Pero, como ocurrió con esas vanguardias artísticas que funcionaron algún tiempo como un modelo implícito (los libros de Derrida siempre tienen algo de obras de vanguardia), la profundización de la rebelión moderna comportó también una sublevación contra la modernidad y un redescubrimiento de las tradiciones que la Ilustración había contribuido a oscurecer y que ahora, como sucede con las cuestiones de identidad cultural, emergen en toda su virulencia junto a los problemas "clásicos" de justicia social, pero como irreductibles a ellos.
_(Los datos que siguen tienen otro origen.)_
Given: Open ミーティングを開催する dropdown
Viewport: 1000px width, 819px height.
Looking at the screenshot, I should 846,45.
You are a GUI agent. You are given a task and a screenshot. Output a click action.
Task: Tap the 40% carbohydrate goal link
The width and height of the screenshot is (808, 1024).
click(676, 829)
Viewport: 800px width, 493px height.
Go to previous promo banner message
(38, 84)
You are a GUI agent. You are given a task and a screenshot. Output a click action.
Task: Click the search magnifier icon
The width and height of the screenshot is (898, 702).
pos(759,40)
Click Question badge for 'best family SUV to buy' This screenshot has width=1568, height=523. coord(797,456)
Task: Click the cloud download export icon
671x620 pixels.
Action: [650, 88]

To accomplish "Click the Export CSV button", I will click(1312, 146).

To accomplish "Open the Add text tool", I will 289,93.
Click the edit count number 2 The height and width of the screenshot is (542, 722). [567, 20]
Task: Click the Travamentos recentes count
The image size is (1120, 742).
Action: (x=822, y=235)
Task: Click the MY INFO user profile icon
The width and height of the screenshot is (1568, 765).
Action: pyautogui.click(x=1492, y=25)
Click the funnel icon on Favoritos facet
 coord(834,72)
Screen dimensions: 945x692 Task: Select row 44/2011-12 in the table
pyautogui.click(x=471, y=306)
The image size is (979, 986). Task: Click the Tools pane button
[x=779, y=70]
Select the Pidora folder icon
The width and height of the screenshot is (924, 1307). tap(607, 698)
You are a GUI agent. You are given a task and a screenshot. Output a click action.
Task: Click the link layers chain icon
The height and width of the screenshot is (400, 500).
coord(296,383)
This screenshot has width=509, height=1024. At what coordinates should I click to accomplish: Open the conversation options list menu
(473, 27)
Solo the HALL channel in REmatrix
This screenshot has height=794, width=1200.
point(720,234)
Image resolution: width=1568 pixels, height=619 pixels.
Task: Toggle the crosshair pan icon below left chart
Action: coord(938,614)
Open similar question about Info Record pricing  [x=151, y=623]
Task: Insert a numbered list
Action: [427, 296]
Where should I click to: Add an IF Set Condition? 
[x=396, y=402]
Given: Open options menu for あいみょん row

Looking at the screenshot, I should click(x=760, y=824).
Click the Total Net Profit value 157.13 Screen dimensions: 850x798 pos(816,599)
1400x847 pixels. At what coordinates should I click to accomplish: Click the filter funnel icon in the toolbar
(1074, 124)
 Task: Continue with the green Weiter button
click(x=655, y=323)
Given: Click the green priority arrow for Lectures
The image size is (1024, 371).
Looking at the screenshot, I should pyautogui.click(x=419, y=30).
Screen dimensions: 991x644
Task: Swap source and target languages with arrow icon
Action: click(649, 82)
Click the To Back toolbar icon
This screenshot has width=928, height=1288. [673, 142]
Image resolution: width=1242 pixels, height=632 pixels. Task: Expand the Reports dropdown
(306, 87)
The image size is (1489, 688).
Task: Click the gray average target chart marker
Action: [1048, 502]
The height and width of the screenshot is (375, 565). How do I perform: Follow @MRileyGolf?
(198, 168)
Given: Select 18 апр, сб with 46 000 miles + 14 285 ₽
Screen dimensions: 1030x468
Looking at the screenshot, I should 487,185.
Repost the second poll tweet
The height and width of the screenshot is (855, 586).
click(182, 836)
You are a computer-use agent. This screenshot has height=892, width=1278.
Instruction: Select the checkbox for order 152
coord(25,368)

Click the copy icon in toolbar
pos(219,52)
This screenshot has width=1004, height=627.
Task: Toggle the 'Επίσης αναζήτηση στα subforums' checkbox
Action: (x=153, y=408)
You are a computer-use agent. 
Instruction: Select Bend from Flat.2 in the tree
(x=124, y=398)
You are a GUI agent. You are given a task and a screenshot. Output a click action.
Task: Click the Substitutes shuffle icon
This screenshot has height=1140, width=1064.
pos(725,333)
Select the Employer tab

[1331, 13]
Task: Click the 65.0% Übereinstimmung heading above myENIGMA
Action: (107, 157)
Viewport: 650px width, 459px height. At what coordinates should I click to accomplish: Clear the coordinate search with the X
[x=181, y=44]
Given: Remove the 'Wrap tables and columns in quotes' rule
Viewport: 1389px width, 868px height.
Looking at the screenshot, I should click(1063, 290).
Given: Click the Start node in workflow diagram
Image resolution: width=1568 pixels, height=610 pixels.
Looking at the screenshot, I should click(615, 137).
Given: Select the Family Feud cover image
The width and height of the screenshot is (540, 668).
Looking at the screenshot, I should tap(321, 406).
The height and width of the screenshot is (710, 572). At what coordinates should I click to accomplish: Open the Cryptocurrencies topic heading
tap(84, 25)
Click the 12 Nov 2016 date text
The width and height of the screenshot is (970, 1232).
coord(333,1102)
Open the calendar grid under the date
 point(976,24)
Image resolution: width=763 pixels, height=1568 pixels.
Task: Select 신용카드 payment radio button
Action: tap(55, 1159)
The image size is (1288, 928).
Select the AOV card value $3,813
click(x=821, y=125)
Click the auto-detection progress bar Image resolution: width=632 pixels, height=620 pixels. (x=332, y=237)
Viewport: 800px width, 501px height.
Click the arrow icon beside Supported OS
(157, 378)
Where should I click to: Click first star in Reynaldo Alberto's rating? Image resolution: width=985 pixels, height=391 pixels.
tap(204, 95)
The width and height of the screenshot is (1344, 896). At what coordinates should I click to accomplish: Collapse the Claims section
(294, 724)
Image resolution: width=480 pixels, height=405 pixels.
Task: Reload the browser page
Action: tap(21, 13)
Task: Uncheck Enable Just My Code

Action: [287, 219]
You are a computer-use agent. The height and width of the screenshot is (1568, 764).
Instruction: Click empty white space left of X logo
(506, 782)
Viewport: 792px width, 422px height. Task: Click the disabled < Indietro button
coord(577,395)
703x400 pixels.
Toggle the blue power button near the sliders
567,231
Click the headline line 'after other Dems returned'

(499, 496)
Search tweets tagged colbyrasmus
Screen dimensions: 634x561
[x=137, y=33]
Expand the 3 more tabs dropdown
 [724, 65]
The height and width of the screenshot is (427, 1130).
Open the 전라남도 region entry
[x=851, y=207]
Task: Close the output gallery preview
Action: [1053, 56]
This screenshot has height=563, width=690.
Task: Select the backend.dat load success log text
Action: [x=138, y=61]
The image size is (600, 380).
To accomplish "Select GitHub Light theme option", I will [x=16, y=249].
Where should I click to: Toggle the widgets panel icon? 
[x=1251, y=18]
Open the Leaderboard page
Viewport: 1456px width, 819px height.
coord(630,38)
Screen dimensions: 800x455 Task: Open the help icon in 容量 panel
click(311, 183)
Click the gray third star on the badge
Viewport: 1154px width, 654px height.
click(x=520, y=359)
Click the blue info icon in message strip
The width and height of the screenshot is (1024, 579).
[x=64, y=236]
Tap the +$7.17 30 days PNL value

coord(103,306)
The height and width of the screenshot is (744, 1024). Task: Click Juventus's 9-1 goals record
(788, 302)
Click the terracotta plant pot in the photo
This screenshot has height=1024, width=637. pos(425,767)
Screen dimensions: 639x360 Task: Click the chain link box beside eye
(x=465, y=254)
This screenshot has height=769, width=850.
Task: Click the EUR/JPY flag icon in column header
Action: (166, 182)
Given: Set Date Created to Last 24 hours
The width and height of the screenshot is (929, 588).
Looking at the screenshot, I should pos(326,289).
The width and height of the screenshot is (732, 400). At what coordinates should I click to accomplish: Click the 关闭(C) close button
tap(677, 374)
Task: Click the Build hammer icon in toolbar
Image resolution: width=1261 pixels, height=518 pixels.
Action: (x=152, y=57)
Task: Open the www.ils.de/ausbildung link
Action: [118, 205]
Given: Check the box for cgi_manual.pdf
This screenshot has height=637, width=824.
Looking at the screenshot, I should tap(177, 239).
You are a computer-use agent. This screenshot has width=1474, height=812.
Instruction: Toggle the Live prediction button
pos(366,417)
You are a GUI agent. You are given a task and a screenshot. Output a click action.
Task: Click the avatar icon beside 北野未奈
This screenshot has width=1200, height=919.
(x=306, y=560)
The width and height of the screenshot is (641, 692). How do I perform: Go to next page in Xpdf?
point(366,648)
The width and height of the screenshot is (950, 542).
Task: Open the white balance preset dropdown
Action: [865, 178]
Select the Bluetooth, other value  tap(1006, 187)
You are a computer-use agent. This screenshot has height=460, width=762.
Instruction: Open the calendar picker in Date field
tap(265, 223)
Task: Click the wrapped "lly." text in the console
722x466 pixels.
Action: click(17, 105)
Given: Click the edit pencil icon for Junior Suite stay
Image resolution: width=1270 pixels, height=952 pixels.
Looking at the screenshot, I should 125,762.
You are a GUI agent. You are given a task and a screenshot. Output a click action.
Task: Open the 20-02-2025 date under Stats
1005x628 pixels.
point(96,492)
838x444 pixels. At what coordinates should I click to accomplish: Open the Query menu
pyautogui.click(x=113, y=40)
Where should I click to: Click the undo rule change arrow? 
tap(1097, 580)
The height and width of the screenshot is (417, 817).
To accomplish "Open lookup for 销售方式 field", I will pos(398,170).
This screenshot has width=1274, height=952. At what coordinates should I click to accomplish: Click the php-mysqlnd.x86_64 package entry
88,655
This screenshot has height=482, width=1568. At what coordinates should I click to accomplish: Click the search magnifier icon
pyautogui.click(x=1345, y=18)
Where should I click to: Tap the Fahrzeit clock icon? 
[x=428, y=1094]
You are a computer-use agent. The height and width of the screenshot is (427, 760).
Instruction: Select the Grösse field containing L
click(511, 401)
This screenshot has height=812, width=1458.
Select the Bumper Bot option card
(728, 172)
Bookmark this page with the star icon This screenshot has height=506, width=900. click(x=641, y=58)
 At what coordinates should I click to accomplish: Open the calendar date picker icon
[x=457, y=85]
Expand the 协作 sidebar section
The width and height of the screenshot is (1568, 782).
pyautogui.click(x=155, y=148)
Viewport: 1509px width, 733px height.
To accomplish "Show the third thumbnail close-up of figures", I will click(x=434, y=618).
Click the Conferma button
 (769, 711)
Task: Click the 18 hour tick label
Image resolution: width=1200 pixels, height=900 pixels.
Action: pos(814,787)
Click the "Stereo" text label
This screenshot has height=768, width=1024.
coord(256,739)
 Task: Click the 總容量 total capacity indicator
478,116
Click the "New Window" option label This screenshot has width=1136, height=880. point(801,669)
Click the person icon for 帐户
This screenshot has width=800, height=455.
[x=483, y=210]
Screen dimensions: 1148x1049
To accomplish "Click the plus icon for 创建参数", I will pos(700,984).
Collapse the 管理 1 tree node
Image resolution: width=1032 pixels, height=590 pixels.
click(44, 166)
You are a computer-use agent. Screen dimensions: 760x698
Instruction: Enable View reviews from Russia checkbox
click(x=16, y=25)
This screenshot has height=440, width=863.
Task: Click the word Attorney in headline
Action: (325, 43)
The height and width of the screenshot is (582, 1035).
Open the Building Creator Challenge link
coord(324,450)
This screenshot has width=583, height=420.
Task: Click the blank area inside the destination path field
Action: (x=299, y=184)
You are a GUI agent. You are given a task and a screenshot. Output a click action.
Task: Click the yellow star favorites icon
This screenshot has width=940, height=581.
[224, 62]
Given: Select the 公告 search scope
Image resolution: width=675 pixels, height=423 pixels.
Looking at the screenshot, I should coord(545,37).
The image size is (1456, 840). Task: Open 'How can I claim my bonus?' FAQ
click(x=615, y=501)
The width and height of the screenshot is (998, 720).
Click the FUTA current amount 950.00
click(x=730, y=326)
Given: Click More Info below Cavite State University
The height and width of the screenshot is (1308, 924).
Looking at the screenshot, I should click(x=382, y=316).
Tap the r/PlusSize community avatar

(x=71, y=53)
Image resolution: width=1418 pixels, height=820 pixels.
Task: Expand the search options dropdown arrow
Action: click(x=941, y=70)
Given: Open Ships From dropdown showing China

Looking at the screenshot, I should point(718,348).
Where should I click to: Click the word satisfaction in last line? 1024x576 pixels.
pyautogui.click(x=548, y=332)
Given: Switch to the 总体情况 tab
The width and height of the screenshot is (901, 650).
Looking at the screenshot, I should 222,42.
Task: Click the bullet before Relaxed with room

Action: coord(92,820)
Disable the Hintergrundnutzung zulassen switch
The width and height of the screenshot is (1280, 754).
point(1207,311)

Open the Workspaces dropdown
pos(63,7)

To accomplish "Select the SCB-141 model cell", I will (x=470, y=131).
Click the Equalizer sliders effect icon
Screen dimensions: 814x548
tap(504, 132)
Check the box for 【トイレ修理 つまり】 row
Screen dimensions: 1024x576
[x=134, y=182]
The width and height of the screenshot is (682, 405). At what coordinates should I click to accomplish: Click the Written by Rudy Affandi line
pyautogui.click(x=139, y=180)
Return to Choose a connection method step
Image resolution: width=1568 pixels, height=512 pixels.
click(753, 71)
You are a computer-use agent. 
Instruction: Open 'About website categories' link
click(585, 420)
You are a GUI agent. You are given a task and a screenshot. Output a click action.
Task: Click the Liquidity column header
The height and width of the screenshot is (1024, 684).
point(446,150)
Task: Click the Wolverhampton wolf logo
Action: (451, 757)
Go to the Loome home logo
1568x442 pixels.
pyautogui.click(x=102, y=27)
El carácter internacional que muy pronto adquirió la obra de Derrida -su divulgación en medios estéticos (especialmente las escuelas de arquitectura) estadounidenses y su rápida implantación universitaria, por tratarse de un procedimiento especialmente adecuado para el tratamiento de esas "nuevas cuestiones" para las cuales las instituciones democráticas consolidadas carecían de respuesta- tuvo, sin duda, el inconveniente que él mismo no tardaría en denunciar de convertir la deconstrucción en una palabra-fetiche de la cultura mediática y en un método, cosas que de ningún modo aspiraba a ser, pero también obligó a su responsable a conocer hibridaciones, a mantener debates y a asumir posturas que otros miembros más "enrocados" de su generación hubieran sido incapaces de soportar, y que han supuesto un enriquecimiento objetivo de las prácticas intelectuales.

La deconstrucción, hi-

ja de muchos padres, no puede conformarse con el gesto simple y radical de rechazar una herencia sin aceptar otra que, en el fondo, es la misma: todo su trabajo sobre los textos, sobre las instituciones o sobre las prácticas presupone, decía Derrida, al mismo tiempo respeto a la tradición que se deconstruye y transgresión o desplazamiento de sus límites, desmontaje de sus astucias, descubrimiento de sus trampas. Aunque Derrida siempre dijo que la deconstrucción era algo menos o algo más que filosofía, quizá la actitud de la que nace se compadece mejor que ninguna otra con aquello que caracteriza a la filosofía desde su nacimiento: el intento de distanciarse de la propia lengua y de la propia tradición cultural, de extrañarse de ella como un parásito o un injerto marginal, pero en el bien entendido de que no se pretende hablar "por encima" de la tradición y de la lengua (como a menudo pretendieron los filósofos), sino sentirse extraño en la lengua misma que se habla y sin dejar de hablarla. De este modo, la paradoja que atraviesa la obra de Derrida, su ambigüedad o su complejidad constitutiva, no deja de ser fructífera: la aceptación de una herencia como la de la Ilustración no implica la adaptación ortopédica, pragmática y "políticamente correcta" al estado de cosas establecido, porque no elimina la exigencia de un suplemento de justicia que, aunque no haya encontrado acomodo en las instituciones jurídicas, es irrenunciable como promesa para todo aquel que aún se tome en serio términos como "Europa" o "democracia".